Dataset entries
- - - - - - -

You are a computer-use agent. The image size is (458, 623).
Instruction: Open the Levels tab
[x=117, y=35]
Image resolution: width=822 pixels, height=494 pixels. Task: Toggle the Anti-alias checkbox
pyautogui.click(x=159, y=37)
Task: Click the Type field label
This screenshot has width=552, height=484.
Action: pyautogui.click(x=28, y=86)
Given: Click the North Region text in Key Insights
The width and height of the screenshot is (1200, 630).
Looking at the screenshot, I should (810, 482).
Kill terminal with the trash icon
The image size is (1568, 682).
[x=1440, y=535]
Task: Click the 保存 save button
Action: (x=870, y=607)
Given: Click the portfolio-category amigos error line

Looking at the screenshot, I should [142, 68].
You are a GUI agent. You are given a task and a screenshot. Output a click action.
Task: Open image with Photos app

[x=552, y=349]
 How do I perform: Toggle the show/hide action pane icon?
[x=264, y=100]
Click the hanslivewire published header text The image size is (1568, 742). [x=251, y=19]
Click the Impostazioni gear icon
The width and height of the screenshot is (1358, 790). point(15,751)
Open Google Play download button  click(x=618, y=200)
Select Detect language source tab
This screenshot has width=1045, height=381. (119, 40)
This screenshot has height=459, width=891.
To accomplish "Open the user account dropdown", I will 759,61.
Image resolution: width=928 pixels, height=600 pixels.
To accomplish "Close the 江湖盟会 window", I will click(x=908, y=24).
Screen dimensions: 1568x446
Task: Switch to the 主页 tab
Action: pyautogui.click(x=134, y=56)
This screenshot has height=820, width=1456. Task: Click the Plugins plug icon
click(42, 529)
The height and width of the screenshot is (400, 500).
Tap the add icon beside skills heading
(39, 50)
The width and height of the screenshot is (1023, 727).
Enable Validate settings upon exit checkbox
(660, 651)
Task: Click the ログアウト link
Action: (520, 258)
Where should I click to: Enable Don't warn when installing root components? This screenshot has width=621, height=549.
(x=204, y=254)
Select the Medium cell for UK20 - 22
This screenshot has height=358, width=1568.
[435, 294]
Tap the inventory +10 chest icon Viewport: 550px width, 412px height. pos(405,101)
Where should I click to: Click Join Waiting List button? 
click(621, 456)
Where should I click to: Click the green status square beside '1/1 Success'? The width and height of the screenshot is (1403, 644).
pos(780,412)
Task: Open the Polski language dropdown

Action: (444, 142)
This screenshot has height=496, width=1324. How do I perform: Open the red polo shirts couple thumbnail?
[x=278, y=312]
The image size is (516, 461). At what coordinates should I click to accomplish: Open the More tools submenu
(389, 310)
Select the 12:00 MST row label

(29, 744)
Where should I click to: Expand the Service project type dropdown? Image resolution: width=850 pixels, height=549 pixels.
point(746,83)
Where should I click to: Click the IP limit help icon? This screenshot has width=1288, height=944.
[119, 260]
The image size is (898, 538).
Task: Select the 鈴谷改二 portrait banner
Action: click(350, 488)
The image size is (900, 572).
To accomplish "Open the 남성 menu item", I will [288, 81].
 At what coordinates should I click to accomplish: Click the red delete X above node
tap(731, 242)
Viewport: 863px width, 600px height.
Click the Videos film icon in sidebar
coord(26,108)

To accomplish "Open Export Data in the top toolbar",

- - - - - - -

Assignment
With the line containing "Where should I click to: Click the IP" as the first and the last line of the records as the final one, print exactly the lines in that span.

Completed task
Where should I click to: Click the IP limit help icon? This screenshot has width=1288, height=944.
[119, 260]
The image size is (898, 538).
Task: Select the 鈴谷改二 portrait banner
Action: click(350, 488)
The image size is (900, 572).
To accomplish "Open the 남성 menu item", I will [288, 81].
 At what coordinates should I click to accomplish: Click the red delete X above node
tap(731, 242)
Viewport: 863px width, 600px height.
Click the Videos film icon in sidebar
coord(26,108)

To accomplish "Open Export Data in the top toolbar",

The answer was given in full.